Task statement:
Within the listing below, the lines to output run from the one containing "Task: Click the green shield" through the one containing "Task: Click the green Run button in toolbar"; copy them exactly and nothing else.

Records to process:

■ ■ ■ ■ ■

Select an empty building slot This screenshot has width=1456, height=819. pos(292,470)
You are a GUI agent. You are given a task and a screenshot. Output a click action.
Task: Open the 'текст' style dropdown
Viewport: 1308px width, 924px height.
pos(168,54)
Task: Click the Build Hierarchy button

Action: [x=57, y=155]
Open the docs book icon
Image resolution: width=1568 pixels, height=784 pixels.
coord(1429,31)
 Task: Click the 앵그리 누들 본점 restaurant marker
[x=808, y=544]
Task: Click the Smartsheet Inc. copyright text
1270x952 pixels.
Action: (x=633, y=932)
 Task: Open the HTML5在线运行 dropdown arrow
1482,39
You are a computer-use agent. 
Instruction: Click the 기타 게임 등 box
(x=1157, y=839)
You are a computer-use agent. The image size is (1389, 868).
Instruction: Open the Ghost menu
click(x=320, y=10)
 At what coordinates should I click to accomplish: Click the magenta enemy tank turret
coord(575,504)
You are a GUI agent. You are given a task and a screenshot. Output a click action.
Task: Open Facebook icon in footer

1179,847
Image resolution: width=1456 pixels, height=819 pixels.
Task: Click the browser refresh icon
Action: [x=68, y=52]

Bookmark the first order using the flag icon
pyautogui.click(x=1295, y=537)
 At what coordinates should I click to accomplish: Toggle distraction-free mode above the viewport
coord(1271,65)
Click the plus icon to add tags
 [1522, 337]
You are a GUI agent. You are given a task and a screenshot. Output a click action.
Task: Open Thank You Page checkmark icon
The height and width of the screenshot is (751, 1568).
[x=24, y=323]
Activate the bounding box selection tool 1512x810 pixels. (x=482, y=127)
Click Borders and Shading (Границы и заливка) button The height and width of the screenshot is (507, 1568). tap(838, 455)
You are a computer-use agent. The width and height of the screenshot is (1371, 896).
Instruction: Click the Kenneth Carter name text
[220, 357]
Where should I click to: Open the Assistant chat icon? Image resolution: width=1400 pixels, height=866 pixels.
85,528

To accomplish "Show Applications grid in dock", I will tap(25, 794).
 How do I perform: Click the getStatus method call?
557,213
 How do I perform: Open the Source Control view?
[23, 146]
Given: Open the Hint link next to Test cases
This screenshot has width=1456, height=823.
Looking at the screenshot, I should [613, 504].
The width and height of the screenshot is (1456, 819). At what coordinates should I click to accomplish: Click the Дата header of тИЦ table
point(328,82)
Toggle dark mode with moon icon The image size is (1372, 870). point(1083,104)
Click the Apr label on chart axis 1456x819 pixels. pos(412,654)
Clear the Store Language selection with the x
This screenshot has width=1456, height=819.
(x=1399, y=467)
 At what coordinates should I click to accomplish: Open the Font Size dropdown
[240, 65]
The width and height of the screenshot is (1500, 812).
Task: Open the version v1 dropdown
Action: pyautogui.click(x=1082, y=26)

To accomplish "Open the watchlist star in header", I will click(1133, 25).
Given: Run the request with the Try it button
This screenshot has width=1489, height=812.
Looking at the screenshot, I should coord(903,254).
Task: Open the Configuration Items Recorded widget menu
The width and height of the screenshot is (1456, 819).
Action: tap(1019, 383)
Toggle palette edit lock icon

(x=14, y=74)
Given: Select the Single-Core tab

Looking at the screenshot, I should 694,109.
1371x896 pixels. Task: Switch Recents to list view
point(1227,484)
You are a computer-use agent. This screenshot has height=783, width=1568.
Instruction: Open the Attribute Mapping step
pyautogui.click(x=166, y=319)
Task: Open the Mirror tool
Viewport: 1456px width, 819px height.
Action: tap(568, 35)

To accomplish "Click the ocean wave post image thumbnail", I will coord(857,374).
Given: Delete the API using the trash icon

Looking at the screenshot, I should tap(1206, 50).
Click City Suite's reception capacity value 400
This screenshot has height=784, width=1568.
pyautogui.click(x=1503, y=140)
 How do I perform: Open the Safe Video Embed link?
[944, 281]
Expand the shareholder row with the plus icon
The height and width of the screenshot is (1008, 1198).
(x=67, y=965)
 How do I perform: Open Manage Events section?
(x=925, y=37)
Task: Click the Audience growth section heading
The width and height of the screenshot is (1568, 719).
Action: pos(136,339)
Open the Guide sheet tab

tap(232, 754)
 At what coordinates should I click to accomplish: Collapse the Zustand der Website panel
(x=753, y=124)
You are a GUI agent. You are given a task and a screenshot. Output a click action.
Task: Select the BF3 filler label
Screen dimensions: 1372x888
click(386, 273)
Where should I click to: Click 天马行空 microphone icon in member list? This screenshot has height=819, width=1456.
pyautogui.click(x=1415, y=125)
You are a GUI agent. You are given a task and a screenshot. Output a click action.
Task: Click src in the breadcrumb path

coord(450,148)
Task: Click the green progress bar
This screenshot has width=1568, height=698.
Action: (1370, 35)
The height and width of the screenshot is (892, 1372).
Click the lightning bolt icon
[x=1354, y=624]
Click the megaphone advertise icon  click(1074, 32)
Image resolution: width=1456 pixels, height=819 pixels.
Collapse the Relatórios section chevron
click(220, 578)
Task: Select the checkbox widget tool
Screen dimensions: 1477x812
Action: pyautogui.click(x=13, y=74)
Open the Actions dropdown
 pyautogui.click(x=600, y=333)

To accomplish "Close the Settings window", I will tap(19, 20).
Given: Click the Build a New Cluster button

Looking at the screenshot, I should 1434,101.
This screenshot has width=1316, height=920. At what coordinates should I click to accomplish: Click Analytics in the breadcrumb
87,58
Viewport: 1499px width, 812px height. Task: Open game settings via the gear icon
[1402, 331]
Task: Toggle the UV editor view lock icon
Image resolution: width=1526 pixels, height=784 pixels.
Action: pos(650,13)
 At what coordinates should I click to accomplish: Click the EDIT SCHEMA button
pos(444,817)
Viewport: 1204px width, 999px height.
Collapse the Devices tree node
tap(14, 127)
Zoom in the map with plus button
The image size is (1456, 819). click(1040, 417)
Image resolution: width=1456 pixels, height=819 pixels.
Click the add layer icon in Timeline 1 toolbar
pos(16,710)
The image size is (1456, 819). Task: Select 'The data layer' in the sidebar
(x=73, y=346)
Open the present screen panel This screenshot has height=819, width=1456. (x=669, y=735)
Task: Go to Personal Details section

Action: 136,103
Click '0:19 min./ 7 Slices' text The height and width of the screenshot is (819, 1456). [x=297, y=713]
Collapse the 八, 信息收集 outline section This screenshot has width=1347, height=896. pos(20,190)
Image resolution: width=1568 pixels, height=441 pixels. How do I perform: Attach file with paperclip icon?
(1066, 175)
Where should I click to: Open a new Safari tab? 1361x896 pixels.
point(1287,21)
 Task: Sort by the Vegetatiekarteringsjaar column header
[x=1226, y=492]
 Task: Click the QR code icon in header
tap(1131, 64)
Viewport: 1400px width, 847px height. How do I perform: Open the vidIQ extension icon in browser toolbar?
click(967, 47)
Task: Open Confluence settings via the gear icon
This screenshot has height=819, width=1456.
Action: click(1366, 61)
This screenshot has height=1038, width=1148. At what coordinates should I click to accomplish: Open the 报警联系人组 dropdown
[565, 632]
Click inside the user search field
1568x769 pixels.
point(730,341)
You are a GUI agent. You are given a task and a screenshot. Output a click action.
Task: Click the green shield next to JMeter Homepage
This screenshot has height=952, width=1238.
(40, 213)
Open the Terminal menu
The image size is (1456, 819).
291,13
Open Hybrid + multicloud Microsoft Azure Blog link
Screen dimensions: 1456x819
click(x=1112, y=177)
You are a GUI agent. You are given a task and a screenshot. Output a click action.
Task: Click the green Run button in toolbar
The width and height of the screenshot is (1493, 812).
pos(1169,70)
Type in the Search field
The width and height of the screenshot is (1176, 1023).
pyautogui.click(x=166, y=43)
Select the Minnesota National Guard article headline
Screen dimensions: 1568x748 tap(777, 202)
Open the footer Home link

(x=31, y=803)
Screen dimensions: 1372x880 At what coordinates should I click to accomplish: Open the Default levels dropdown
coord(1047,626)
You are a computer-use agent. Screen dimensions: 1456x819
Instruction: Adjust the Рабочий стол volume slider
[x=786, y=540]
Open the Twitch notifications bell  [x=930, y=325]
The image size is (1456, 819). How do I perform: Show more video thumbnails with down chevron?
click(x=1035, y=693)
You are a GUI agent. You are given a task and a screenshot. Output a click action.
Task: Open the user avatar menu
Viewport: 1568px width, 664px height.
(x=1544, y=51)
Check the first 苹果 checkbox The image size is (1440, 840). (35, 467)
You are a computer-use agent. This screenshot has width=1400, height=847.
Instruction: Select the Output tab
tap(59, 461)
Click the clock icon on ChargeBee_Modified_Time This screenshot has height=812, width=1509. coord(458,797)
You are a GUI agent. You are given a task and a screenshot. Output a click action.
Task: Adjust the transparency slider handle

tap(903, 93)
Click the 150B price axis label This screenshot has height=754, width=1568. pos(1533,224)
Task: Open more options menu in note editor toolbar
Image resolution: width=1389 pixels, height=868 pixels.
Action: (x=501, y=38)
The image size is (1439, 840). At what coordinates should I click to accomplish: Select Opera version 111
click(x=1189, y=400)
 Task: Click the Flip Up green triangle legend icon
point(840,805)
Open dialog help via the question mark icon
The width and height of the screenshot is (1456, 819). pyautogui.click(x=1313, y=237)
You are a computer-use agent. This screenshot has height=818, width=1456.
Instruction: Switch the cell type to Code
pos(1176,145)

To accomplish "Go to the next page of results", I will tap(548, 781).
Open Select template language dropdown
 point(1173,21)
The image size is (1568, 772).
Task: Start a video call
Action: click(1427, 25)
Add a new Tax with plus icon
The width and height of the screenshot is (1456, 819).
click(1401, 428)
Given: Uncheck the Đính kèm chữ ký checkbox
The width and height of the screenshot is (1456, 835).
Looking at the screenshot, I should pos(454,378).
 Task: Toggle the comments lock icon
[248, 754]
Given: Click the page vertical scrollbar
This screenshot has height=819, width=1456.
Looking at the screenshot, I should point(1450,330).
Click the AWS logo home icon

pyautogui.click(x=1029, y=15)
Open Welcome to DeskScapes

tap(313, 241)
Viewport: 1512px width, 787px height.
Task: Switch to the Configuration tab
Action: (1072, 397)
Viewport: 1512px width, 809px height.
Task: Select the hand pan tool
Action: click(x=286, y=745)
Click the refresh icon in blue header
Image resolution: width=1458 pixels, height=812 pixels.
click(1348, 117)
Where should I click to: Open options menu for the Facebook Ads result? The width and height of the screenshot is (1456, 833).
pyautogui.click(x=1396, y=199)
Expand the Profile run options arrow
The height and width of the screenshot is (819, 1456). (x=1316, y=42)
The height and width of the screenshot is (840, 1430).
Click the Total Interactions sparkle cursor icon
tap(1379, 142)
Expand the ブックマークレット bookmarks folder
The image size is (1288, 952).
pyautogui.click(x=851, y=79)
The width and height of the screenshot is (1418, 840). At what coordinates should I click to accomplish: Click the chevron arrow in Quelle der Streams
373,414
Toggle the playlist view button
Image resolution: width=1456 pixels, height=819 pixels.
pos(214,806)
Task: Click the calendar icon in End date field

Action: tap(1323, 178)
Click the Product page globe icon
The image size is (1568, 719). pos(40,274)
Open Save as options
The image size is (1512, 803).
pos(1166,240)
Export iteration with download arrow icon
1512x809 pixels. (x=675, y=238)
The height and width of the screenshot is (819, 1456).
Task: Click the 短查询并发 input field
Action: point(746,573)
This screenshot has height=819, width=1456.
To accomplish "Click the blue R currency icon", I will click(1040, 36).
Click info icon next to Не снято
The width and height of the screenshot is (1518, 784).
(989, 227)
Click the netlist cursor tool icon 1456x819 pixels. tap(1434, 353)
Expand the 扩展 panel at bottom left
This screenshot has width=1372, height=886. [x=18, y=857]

■ ■ ■ ■ ■

Written reply:
Task: Click the green shield next to JMeter Homepage
This screenshot has height=952, width=1238.
(40, 213)
Open the Terminal menu
The image size is (1456, 819).
291,13
Open Hybrid + multicloud Microsoft Azure Blog link
Screen dimensions: 1456x819
click(x=1112, y=177)
You are a GUI agent. You are given a task and a screenshot. Output a click action.
Task: Click the green Run button in toolbar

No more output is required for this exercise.